- _Exercise brief_
The data must be given again in full, with no line altered.

[Data excerpts]
- - -

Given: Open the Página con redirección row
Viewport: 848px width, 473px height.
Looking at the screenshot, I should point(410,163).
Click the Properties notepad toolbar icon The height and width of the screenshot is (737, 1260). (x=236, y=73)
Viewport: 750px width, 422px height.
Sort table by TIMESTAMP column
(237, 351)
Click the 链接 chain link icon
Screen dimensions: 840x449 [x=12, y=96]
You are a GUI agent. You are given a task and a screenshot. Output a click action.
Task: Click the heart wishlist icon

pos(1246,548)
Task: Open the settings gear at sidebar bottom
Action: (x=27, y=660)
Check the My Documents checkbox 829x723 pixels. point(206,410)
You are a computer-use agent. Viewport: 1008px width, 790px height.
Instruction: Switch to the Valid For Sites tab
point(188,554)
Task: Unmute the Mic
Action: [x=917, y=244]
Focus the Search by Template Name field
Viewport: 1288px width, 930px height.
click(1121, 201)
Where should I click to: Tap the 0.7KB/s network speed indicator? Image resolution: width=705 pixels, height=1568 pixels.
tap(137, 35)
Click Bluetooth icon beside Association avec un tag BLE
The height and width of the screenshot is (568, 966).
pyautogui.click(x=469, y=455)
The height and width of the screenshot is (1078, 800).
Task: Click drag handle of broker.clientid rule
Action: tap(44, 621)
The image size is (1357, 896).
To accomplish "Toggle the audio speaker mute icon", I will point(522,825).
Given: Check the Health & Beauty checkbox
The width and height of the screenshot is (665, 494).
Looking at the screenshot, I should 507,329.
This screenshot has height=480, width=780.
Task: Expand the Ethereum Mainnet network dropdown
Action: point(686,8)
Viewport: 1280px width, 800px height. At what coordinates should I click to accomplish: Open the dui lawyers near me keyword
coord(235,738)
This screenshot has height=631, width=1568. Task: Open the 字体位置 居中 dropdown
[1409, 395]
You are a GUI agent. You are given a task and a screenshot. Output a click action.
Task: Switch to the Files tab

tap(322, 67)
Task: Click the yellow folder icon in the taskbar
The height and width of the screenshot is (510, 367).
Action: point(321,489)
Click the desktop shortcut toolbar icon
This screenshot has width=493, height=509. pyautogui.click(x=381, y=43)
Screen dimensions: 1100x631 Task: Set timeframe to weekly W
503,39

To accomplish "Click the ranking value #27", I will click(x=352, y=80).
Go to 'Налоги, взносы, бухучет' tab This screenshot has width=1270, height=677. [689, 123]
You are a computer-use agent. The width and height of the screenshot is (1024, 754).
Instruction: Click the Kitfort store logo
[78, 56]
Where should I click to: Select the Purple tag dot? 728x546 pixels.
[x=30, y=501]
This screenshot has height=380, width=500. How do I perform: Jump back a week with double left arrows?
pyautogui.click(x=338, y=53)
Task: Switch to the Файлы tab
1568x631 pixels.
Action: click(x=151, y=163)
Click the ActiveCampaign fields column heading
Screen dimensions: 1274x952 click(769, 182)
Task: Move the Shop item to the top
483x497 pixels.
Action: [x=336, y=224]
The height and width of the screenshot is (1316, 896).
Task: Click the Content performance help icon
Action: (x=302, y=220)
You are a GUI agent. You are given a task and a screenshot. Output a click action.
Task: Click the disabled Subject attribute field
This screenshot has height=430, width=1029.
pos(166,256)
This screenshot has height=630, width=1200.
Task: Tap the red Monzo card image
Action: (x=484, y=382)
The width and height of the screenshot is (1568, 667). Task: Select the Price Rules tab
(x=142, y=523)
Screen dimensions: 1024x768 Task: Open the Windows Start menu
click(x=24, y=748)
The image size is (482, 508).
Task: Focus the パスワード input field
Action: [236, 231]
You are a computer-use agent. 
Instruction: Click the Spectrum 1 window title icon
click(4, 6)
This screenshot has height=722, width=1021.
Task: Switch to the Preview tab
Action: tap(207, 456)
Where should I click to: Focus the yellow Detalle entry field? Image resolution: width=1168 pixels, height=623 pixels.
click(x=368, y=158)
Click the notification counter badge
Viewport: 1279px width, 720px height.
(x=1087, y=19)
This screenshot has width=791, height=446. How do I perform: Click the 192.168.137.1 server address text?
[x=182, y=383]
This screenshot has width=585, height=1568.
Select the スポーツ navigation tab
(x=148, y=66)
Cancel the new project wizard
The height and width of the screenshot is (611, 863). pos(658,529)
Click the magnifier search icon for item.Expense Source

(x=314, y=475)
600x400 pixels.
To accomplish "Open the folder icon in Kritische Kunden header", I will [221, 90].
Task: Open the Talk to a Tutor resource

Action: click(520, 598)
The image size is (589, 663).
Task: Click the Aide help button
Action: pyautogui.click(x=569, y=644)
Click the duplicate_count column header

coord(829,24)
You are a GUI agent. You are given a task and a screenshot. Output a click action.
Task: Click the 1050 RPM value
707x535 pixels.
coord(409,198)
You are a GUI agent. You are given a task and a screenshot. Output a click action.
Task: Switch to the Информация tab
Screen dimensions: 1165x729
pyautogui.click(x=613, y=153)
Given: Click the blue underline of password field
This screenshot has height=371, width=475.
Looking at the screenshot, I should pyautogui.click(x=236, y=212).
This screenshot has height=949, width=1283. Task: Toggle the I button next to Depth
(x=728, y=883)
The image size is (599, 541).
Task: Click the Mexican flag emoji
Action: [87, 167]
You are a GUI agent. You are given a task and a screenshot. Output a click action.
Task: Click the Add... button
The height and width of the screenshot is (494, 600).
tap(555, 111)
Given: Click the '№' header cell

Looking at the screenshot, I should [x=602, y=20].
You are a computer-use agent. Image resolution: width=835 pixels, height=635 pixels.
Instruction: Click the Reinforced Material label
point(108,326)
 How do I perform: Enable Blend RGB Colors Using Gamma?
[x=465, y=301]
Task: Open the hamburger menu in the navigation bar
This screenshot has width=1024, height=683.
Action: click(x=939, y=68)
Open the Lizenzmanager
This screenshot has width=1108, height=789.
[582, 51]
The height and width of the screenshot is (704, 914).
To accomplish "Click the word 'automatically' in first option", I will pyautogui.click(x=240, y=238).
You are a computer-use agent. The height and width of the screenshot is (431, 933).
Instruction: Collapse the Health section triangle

- - -

- _Result of this exercise_
Given: Open the Página con redirección row
Viewport: 848px width, 473px height.
Looking at the screenshot, I should point(410,163).
Click the Properties notepad toolbar icon The height and width of the screenshot is (737, 1260). (x=236, y=73)
Viewport: 750px width, 422px height.
Sort table by TIMESTAMP column
(237, 351)
Click the 链接 chain link icon
Screen dimensions: 840x449 [x=12, y=96]
You are a GUI agent. You are given a task and a screenshot. Output a click action.
Task: Click the heart wishlist icon

pos(1246,548)
Task: Open the settings gear at sidebar bottom
Action: (x=27, y=660)
Check the My Documents checkbox 829x723 pixels. point(206,410)
You are a computer-use agent. Viewport: 1008px width, 790px height.
Instruction: Switch to the Valid For Sites tab
point(188,554)
Task: Unmute the Mic
Action: [x=917, y=244]
Focus the Search by Template Name field
Viewport: 1288px width, 930px height.
click(1121, 201)
Where should I click to: Tap the 0.7KB/s network speed indicator? Image resolution: width=705 pixels, height=1568 pixels.
tap(137, 35)
Click Bluetooth icon beside Association avec un tag BLE
The height and width of the screenshot is (568, 966).
pyautogui.click(x=469, y=455)
The height and width of the screenshot is (1078, 800).
Task: Click drag handle of broker.clientid rule
Action: tap(44, 621)
The image size is (1357, 896).
To accomplish "Toggle the audio speaker mute icon", I will point(522,825).
Given: Check the Health & Beauty checkbox
The width and height of the screenshot is (665, 494).
Looking at the screenshot, I should 507,329.
This screenshot has height=480, width=780.
Task: Expand the Ethereum Mainnet network dropdown
Action: point(686,8)
Viewport: 1280px width, 800px height. At what coordinates should I click to accomplish: Open the dui lawyers near me keyword
coord(235,738)
This screenshot has height=631, width=1568. Task: Open the 字体位置 居中 dropdown
[1409, 395]
You are a GUI agent. You are given a task and a screenshot. Output a click action.
Task: Switch to the Files tab

tap(322, 67)
Task: Click the yellow folder icon in the taskbar
The height and width of the screenshot is (510, 367).
Action: point(321,489)
Click the desktop shortcut toolbar icon
This screenshot has width=493, height=509. pyautogui.click(x=381, y=43)
Screen dimensions: 1100x631 Task: Set timeframe to weekly W
503,39

To accomplish "Click the ranking value #27", I will click(x=352, y=80).
Go to 'Налоги, взносы, бухучет' tab This screenshot has width=1270, height=677. [689, 123]
You are a computer-use agent. The width and height of the screenshot is (1024, 754).
Instruction: Click the Kitfort store logo
[78, 56]
Where should I click to: Select the Purple tag dot? 728x546 pixels.
[x=30, y=501]
This screenshot has height=380, width=500. How do I perform: Jump back a week with double left arrows?
pyautogui.click(x=338, y=53)
Task: Switch to the Файлы tab
1568x631 pixels.
Action: click(x=151, y=163)
Click the ActiveCampaign fields column heading
Screen dimensions: 1274x952 click(769, 182)
Task: Move the Shop item to the top
483x497 pixels.
Action: [x=336, y=224]
The height and width of the screenshot is (1316, 896).
Task: Click the Content performance help icon
Action: (x=302, y=220)
You are a GUI agent. You are given a task and a screenshot. Output a click action.
Task: Click the disabled Subject attribute field
This screenshot has height=430, width=1029.
pos(166,256)
This screenshot has height=630, width=1200.
Task: Tap the red Monzo card image
Action: (x=484, y=382)
The width and height of the screenshot is (1568, 667). Task: Select the Price Rules tab
(x=142, y=523)
Screen dimensions: 1024x768 Task: Open the Windows Start menu
click(x=24, y=748)
The image size is (482, 508).
Task: Focus the パスワード input field
Action: [236, 231]
You are a computer-use agent. 
Instruction: Click the Spectrum 1 window title icon
click(4, 6)
This screenshot has height=722, width=1021.
Task: Switch to the Preview tab
Action: tap(207, 456)
Where should I click to: Focus the yellow Detalle entry field? Image resolution: width=1168 pixels, height=623 pixels.
click(x=368, y=158)
Click the notification counter badge
Viewport: 1279px width, 720px height.
(x=1087, y=19)
This screenshot has width=791, height=446. How do I perform: Click the 192.168.137.1 server address text?
[x=182, y=383]
This screenshot has width=585, height=1568.
Select the スポーツ navigation tab
(x=148, y=66)
Cancel the new project wizard
The height and width of the screenshot is (611, 863). pos(658,529)
Click the magnifier search icon for item.Expense Source

(x=314, y=475)
600x400 pixels.
To accomplish "Open the folder icon in Kritische Kunden header", I will [221, 90].
Task: Open the Talk to a Tutor resource

Action: click(520, 598)
The image size is (589, 663).
Task: Click the Aide help button
Action: pyautogui.click(x=569, y=644)
Click the duplicate_count column header

coord(829,24)
You are a GUI agent. You are given a task and a screenshot. Output a click action.
Task: Click the 1050 RPM value
707x535 pixels.
coord(409,198)
You are a GUI agent. You are given a task and a screenshot. Output a click action.
Task: Switch to the Информация tab
Screen dimensions: 1165x729
pyautogui.click(x=613, y=153)
Given: Click the blue underline of password field
This screenshot has height=371, width=475.
Looking at the screenshot, I should pyautogui.click(x=236, y=212).
This screenshot has height=949, width=1283. Task: Toggle the I button next to Depth
(x=728, y=883)
The image size is (599, 541).
Task: Click the Mexican flag emoji
Action: [87, 167]
You are a GUI agent. You are given a task and a screenshot. Output a click action.
Task: Click the Add... button
The height and width of the screenshot is (494, 600).
tap(555, 111)
Given: Click the '№' header cell

Looking at the screenshot, I should [x=602, y=20].
You are a computer-use agent. Image resolution: width=835 pixels, height=635 pixels.
Instruction: Click the Reinforced Material label
point(108,326)
 How do I perform: Enable Blend RGB Colors Using Gamma?
[x=465, y=301]
Task: Open the hamburger menu in the navigation bar
This screenshot has width=1024, height=683.
Action: click(x=939, y=68)
Open the Lizenzmanager
This screenshot has width=1108, height=789.
[582, 51]
The height and width of the screenshot is (704, 914).
To accomplish "Click the word 'automatically' in first option", I will pyautogui.click(x=240, y=238).
You are a computer-use agent. The height and width of the screenshot is (431, 933).
Instruction: Collapse the Health section triangle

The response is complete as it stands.